Data listing:

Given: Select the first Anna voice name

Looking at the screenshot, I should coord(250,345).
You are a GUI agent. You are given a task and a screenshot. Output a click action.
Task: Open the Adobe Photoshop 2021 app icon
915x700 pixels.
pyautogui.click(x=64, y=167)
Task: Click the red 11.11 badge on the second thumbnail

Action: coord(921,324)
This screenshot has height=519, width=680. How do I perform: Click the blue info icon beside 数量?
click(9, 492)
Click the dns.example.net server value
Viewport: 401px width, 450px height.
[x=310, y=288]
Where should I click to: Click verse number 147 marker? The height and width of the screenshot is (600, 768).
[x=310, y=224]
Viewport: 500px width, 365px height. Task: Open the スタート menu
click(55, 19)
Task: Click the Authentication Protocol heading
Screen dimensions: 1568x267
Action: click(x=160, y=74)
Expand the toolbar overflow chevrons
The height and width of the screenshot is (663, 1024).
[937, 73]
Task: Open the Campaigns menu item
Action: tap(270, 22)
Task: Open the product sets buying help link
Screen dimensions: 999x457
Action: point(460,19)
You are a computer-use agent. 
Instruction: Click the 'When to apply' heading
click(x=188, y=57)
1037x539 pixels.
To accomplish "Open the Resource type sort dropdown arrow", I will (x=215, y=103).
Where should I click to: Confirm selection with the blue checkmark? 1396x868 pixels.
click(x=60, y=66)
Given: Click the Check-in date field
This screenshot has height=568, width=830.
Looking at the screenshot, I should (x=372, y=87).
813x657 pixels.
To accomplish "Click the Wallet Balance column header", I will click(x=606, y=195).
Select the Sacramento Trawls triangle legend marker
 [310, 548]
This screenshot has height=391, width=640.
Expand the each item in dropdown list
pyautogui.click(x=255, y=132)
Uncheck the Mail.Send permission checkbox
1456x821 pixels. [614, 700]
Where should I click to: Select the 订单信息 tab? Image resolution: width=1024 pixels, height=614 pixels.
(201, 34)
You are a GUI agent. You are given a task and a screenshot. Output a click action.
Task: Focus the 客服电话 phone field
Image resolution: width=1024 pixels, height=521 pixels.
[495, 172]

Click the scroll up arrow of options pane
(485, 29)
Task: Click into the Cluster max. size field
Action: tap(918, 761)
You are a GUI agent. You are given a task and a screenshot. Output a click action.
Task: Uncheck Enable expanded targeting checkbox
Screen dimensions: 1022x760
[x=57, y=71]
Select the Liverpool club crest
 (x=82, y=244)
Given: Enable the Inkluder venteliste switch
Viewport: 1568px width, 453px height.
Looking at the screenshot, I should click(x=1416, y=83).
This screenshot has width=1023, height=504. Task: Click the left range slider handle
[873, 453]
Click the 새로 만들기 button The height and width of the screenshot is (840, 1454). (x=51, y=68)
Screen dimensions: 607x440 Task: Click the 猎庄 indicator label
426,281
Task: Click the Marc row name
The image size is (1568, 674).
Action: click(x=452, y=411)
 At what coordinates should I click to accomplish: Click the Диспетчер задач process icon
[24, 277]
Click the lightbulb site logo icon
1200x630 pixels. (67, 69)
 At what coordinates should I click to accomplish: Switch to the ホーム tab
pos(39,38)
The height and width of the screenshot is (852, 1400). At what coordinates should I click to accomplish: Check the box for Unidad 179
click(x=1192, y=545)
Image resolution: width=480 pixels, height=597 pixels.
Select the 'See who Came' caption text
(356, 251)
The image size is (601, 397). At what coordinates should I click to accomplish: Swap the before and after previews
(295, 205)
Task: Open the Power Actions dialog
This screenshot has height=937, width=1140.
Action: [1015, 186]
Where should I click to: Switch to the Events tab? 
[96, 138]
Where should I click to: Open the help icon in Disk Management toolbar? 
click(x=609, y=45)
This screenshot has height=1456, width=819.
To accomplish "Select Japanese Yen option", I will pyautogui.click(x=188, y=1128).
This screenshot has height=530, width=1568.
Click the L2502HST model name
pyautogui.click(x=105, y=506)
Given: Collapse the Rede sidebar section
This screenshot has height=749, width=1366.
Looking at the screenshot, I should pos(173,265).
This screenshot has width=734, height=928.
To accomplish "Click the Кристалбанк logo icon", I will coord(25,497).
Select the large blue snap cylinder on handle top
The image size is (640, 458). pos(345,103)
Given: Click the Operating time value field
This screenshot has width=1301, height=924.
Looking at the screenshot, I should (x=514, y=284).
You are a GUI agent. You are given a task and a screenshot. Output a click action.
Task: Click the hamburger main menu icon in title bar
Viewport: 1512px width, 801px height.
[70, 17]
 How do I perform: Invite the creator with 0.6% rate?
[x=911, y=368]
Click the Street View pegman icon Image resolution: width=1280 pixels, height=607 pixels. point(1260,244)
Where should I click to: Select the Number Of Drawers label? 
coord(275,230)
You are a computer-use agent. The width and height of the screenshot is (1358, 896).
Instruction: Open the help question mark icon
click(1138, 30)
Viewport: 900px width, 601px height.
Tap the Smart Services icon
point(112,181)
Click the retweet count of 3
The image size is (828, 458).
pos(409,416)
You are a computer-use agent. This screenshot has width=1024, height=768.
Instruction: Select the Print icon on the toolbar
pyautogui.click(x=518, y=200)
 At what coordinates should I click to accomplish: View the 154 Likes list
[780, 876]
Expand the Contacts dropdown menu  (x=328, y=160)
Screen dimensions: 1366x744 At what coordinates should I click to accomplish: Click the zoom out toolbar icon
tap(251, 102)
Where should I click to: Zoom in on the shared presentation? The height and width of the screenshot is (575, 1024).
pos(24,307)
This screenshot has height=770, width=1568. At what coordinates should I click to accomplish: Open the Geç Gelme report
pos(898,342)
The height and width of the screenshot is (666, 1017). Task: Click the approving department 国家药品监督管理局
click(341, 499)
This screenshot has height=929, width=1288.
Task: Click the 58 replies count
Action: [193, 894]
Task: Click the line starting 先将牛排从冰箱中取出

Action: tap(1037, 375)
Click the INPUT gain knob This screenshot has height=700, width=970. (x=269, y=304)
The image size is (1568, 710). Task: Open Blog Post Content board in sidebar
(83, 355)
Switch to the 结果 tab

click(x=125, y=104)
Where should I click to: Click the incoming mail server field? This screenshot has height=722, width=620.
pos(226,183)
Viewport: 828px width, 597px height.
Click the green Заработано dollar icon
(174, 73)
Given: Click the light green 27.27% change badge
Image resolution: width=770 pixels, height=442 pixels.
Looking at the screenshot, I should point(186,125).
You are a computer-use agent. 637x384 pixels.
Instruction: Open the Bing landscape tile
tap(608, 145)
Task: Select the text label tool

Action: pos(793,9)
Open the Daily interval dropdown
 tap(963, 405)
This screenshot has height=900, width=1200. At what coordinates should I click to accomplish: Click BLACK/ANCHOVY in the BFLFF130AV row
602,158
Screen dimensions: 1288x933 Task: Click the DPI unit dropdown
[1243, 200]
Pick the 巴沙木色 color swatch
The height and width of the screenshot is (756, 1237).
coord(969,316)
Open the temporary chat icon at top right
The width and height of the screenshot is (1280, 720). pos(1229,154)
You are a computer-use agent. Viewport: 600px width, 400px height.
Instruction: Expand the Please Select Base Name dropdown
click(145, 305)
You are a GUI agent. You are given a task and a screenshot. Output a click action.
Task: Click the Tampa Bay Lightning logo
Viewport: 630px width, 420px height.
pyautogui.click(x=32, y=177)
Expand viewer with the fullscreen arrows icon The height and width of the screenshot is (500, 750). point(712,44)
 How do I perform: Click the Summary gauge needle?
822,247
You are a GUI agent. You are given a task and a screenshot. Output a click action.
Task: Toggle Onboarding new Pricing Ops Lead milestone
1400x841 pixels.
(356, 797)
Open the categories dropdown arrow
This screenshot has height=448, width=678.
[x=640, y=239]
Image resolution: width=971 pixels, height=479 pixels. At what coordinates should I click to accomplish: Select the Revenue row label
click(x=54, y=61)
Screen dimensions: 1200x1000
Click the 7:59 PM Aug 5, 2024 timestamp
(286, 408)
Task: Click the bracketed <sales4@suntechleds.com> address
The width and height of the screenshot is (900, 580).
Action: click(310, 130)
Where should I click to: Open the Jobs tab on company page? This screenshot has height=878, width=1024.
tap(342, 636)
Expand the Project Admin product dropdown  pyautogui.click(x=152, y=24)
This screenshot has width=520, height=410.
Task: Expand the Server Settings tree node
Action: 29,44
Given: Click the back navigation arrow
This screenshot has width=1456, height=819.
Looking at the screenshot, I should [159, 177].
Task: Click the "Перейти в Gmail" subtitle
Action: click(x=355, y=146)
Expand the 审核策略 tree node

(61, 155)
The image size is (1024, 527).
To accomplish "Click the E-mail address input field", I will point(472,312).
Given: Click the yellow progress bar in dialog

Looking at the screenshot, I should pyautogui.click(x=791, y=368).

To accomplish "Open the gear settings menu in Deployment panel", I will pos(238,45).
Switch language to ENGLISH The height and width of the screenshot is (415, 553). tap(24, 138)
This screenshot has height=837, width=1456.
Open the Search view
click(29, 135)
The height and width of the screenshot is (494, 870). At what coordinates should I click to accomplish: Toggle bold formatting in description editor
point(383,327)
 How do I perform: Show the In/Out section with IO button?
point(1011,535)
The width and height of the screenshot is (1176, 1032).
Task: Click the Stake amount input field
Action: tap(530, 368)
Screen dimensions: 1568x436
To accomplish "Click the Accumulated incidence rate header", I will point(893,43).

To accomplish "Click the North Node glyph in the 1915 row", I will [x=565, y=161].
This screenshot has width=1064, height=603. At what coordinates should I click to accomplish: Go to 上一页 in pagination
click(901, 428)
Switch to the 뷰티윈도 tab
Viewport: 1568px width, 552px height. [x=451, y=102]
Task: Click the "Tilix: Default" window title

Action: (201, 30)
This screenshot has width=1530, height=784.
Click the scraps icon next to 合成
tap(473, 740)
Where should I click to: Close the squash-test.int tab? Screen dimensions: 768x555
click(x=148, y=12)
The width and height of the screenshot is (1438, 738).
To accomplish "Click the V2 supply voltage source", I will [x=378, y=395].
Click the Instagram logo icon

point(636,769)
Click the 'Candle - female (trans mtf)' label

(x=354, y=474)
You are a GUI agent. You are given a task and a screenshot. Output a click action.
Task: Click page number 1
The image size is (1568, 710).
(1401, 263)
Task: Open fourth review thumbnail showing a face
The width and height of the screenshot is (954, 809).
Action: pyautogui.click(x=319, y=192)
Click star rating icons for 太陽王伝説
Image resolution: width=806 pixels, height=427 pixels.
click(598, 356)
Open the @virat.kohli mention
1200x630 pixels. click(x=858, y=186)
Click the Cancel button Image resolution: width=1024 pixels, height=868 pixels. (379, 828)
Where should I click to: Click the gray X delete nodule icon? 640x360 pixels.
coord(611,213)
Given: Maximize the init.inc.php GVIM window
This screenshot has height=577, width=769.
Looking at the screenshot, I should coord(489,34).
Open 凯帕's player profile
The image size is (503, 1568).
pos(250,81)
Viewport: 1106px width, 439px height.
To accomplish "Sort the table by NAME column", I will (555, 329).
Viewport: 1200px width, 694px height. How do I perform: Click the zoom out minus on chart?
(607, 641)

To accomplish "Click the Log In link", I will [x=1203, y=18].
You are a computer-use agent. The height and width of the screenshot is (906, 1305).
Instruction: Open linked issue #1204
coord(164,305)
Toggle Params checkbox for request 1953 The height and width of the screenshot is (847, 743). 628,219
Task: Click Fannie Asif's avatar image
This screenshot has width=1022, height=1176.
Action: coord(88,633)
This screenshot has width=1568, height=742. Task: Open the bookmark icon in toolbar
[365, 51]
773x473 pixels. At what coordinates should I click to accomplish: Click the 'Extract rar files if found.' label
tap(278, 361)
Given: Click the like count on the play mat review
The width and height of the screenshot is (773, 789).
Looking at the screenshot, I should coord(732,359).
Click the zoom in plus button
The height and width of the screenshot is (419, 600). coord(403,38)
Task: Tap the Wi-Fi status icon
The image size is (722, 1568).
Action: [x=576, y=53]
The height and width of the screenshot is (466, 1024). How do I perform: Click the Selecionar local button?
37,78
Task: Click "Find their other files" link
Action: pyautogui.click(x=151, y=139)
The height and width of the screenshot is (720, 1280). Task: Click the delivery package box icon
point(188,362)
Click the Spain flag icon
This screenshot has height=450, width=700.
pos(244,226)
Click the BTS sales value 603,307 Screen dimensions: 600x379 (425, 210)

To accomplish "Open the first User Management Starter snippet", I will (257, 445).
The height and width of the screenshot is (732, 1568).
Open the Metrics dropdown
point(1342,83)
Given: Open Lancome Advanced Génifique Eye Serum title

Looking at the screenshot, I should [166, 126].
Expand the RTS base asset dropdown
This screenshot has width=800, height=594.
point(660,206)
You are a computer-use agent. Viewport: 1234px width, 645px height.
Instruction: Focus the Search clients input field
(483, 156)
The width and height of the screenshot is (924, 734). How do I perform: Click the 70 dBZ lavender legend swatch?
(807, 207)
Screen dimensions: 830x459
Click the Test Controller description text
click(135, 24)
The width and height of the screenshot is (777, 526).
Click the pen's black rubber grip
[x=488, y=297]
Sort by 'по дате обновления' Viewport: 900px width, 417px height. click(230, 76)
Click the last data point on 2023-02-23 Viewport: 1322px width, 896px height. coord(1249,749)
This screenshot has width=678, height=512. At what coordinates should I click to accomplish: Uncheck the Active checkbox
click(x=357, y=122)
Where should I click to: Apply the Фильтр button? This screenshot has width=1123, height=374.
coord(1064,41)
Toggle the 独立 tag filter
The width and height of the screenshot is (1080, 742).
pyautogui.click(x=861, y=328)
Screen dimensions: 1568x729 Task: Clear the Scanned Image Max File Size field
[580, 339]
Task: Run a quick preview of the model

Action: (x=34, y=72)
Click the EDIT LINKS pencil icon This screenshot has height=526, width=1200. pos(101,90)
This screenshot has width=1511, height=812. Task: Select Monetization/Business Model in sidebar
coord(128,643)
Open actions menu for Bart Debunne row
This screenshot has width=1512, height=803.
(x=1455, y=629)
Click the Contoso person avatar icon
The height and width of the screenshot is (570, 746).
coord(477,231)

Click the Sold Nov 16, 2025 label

What you need to do:
Starting with the line that contains "The width and height of the screenshot is (777, 526).", return each line through the last one of the data above, exactly as written and nothing more.

Exercise solution:
The width and height of the screenshot is (777, 526).
Click the pen's black rubber grip
[x=488, y=297]
Sort by 'по дате обновления' Viewport: 900px width, 417px height. click(230, 76)
Click the last data point on 2023-02-23 Viewport: 1322px width, 896px height. coord(1249,749)
This screenshot has width=678, height=512. At what coordinates should I click to accomplish: Uncheck the Active checkbox
click(x=357, y=122)
Where should I click to: Apply the Фильтр button? This screenshot has width=1123, height=374.
coord(1064,41)
Toggle the 独立 tag filter
The width and height of the screenshot is (1080, 742).
pyautogui.click(x=861, y=328)
Screen dimensions: 1568x729 Task: Clear the Scanned Image Max File Size field
[580, 339]
Task: Run a quick preview of the model

Action: (x=34, y=72)
Click the EDIT LINKS pencil icon This screenshot has height=526, width=1200. pos(101,90)
This screenshot has width=1511, height=812. Task: Select Monetization/Business Model in sidebar
coord(128,643)
Open actions menu for Bart Debunne row
This screenshot has width=1512, height=803.
(x=1455, y=629)
Click the Contoso person avatar icon
The height and width of the screenshot is (570, 746).
coord(477,231)

Click the Sold Nov 16, 2025 label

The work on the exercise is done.